Grand juries say climbing experience counts

October 9, 2008 4:52:02 PM PDT
Three daredevils who are charged with climbing up the facade of The New York Times' new 52-story skyscraper are finding that the law in New York City seems to favor one who has done that kind of thing most often. Two men climbed the newspaper's Midtown Manhattan building on the same day in June, and a third scaled the edifice the next month. A grand jury failed to charge the first with a crime but charged the other two with reckless endangerment.

The first man up the side of the Times' Renzo Piano-designed headquarters was Alain Robert, a 45-year-old Frenchman who told the grand jury he had scaled more than 80 structures.

Robert said his conquests included the Empire State Building, the Golden Gate Bridge, Chicago's Sears Tower, and the Petronas Towers in Kuala Lumpur, Malaysia - the world's tallest man-made structures - twice.

The panel charged Robert with disorderly conduct, a violation less serious than a misdemeanor and about the equivalent of a traffic ticket.

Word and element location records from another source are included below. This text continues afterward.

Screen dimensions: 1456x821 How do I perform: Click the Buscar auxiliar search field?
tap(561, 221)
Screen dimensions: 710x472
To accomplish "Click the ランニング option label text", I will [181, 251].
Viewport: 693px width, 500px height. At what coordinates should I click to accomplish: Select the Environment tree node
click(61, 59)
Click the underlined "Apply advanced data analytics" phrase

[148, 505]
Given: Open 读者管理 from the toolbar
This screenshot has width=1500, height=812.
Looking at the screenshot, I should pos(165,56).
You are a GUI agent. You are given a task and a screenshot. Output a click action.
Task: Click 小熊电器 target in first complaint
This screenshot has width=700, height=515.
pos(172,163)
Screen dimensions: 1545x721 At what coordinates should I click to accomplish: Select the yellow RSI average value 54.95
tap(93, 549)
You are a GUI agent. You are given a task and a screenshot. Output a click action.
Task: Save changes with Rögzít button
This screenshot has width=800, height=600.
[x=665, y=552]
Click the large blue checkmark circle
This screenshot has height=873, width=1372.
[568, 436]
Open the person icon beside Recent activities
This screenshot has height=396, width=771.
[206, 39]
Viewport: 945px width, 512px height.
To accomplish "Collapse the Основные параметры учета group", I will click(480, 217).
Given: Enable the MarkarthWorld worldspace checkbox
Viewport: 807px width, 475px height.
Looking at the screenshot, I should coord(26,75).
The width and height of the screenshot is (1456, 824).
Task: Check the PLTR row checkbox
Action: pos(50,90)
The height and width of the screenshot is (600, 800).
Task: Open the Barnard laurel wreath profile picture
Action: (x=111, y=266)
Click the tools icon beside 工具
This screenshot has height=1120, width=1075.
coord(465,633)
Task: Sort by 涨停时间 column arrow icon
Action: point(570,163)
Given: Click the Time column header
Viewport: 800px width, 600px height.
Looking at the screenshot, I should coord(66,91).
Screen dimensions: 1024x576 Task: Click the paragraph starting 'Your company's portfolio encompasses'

But 32-year-old Renaldo Clarke of Brooklyn, and David Malone, 29, of West Hartford, Conn., were less fortunate. The grand jury charged both with misdemeanor reckless endangerment, trespass and disorderly conduct.

All three have pleaded not guilty to all charges.

Robert's lawyer Daniel Arshack said Thursday he could not say what the grand jury considered, but he believes Robert's explanation of his precautions before the climb "compelled them to find he had not recklessly endangered anyone."

Arshack said Robert, whose climb was meant to publicize global warming, told the panel he climbed on the side where there would be the fewest observers. He said his client also had helpers on the ground handing out brochures explaining what Robert was doing and which asked them to stand away from the building.

"He is by anyone's account a professional climber who trains others in safe climbing techniques," Arshack said.

The lawyer said the panel probably also noted the fact that Robert obeyed the first police order for him to leave the building.

Clarke's lawyer did not return a call for comment Thursday, but he has said he was disappointed by the grand jury's charges.

Clarke's climb was aimed at raising awareness of malaria. He said after a court appearance that he climbed other buildings and had studied the Times tower before scaling it. But said nothing to indicate he had Robert's experience.

On Thursday, Malone, the last man to attack the Times building's facade, pleaded not guilty in Manhattan's state Supreme Court to the grand jury's charges.

Malone said his July 9 ascent to the 11th floor of the building was meant to publicize his book about Osama bin Laden and his terrorist organization.

The book, "Bin Laden's Plan," argues that Sept. 11 was part of a plot to provoke the U.S. into invading Iraq.

Malone's lawyer, Robert Gottlieb, says his 29-year-old client took "extraordinary" precautions to make sure nobody was hurt. He said Malone even did the stunt later in the day when there would be fewer onlookers.

Gottlieb acknowledges that his client was not an experienced climber, but says he trained for the event and bought the best climbing equipment he could get.

Gottlieb said he will move to dismiss the misdemeanor trespass and reckless endangerment charges because they are too serious for what his client did.